「う、ぁ、」


かくんと膝から力が抜ける。
あれぇぇなんでまさかそんな、ええええ。

(恋い焦がれていた、なんていったら大げさだろうか。)
それでもくらくらするくらいに会いたかった人であって、今日一日を限りなく狂わせた人であって。
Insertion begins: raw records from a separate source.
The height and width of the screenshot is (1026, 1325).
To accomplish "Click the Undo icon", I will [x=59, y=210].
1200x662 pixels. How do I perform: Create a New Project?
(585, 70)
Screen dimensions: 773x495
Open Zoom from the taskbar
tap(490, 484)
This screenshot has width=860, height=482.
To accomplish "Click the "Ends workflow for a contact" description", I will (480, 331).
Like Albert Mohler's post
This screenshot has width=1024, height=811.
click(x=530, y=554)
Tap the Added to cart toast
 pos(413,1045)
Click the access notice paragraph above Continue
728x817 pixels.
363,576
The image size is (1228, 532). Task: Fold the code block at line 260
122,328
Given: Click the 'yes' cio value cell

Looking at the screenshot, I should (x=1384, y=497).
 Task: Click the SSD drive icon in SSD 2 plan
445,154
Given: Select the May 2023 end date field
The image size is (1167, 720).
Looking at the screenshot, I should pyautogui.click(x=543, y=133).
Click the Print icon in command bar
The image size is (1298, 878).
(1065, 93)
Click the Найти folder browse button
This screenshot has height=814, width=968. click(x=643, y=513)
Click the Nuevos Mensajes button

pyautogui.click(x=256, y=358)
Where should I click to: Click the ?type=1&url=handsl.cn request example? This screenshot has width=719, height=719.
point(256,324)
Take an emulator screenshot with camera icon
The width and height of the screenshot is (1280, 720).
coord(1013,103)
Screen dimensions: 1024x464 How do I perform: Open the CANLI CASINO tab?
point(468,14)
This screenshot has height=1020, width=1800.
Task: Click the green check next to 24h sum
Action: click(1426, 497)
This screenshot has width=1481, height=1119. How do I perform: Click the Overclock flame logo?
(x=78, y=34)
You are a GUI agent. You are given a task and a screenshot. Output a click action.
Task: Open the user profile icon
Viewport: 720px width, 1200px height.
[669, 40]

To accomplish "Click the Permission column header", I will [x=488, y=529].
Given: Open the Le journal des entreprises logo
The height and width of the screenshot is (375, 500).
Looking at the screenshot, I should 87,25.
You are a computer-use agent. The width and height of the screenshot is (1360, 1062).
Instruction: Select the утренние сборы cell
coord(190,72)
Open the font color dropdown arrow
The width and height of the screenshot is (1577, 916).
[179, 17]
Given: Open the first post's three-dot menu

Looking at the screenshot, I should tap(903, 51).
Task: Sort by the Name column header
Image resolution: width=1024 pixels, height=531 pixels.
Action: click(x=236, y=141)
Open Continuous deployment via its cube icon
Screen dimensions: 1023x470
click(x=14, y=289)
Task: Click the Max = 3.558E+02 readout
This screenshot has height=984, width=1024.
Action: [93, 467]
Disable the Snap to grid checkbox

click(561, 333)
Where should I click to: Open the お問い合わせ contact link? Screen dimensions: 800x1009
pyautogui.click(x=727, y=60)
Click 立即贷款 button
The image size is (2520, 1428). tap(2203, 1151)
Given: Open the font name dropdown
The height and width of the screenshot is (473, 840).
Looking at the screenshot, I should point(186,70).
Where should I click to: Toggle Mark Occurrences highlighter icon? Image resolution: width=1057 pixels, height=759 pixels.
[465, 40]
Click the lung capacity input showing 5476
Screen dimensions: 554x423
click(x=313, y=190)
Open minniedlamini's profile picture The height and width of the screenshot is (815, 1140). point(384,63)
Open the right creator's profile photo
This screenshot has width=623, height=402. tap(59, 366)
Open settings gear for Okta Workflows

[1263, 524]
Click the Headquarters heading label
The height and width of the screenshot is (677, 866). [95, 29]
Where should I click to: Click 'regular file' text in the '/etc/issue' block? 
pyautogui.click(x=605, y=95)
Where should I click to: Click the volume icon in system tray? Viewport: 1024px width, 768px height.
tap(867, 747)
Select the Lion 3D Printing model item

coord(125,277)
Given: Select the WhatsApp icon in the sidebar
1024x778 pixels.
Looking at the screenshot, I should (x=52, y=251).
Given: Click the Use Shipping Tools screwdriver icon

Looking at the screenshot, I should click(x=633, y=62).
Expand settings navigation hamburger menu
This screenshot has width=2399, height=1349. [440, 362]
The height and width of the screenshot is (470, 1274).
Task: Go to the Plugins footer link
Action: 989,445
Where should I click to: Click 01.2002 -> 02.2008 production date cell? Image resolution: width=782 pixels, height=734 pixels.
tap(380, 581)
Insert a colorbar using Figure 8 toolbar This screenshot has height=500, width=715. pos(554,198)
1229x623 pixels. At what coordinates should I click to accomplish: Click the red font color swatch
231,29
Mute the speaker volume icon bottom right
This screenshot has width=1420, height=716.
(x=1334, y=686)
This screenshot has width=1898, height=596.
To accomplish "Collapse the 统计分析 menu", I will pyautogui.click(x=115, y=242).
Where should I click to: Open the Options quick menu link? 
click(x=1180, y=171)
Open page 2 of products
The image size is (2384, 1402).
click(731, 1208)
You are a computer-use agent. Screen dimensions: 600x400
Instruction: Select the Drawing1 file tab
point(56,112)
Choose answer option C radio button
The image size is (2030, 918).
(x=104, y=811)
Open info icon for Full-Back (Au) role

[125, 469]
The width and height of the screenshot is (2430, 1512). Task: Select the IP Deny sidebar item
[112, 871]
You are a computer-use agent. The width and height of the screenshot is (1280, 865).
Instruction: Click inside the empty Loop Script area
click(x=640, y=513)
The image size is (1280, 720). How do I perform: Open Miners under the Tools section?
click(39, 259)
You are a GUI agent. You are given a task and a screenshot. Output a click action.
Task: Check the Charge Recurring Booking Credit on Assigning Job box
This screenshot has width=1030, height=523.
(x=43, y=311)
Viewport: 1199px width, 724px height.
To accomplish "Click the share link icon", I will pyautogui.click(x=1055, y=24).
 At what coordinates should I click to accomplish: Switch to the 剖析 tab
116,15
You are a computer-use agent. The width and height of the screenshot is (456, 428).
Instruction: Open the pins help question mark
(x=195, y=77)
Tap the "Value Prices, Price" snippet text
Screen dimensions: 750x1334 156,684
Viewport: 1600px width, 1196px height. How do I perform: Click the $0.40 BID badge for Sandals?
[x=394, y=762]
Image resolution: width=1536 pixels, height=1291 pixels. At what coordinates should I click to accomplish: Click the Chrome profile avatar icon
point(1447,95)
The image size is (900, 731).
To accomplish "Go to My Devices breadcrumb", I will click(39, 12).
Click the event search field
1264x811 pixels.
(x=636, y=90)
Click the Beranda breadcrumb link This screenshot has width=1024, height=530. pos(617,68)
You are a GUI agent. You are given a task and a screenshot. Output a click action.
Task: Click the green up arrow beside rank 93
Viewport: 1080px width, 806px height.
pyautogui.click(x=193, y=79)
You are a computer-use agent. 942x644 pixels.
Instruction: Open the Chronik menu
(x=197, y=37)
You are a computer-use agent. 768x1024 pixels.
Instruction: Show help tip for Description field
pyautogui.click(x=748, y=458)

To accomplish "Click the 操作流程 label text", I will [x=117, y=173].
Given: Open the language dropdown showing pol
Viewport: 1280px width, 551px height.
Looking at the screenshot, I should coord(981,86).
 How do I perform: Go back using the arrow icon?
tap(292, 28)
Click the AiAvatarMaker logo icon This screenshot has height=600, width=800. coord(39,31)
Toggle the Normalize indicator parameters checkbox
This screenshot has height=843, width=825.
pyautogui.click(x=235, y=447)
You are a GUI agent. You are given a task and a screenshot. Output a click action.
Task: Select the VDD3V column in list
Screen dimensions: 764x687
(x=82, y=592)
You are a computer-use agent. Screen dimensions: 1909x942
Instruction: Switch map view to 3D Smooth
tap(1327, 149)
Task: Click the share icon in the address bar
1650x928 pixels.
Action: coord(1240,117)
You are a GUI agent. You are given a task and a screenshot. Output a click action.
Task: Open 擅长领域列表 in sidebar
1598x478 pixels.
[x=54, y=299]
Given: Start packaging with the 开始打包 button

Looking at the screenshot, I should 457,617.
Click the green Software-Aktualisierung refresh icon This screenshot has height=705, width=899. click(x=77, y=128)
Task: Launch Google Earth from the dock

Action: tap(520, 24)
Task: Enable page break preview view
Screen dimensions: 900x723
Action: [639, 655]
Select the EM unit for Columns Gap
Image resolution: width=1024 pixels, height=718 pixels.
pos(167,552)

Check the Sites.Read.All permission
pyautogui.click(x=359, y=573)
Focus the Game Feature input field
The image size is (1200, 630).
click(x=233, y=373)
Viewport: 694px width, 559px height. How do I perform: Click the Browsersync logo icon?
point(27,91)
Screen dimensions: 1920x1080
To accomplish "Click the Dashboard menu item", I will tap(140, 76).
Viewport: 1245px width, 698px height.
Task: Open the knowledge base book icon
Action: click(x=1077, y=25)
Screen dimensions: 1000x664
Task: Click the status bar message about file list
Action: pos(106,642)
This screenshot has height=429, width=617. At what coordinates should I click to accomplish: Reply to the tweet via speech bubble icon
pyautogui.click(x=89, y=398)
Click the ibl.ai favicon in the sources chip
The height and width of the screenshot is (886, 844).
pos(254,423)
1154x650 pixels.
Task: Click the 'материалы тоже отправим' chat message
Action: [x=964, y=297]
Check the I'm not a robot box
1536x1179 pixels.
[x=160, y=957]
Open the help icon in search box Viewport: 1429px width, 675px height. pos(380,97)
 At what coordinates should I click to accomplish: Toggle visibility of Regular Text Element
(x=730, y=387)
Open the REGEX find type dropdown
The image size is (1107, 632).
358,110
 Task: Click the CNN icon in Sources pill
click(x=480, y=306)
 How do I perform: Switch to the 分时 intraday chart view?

そして、ぱちりと放たれたウインクがあたしに向けられたものだとしたら、これは彼の策略であるとしか、考えられない。
(待って、策略はおかしいよ、)

たまたま彼がこの学校の人で、たまたまあたしがここにいて、たまたま気がついて、おぉ、アンタここの学校の後輩だったんですね、っていうだけの話しかも、
しれないが、そうウマい話しがあるものだろうか。
偶然にしてはあまりにも運命的すぎて、目眩がした。


(とにかくあたしがしなくちゃならないのは、今彼と接触することよりも、今日、あの場所に向かうことだ。)






放課後までに、どれだけそわそわしたか知れない。
もしかしたら彼はまだこの学校にいるかもしれないのだ。
(正確には彼ら、らしい。友人が、銀髪と黒髪のすてきすぎる人を見かけたとか言っていたから。きっとそれは、昨日の彼の友人のことに違いない。)

でも結局、放課後をすぎて、あたしがカバンを抱えて正門を出るまで、彼ららしき人影は一切見なかった。



駅の構内、スターバックスで好みのコーヒーのトールを注文して、そのままそこで勉強をした。
いつもならば学校の学習室ですますのだが、どうやらあたしは彼に会いに行く時間を心待ちにしているらしい。

(あと、30分、かな。)

不思議なもので、目標とする楽しみがあると、人間はがんばれるのだという。
まさにあたしはそれにあたるのだろう。
あと30分で絶対数学終わらせる。今決めた。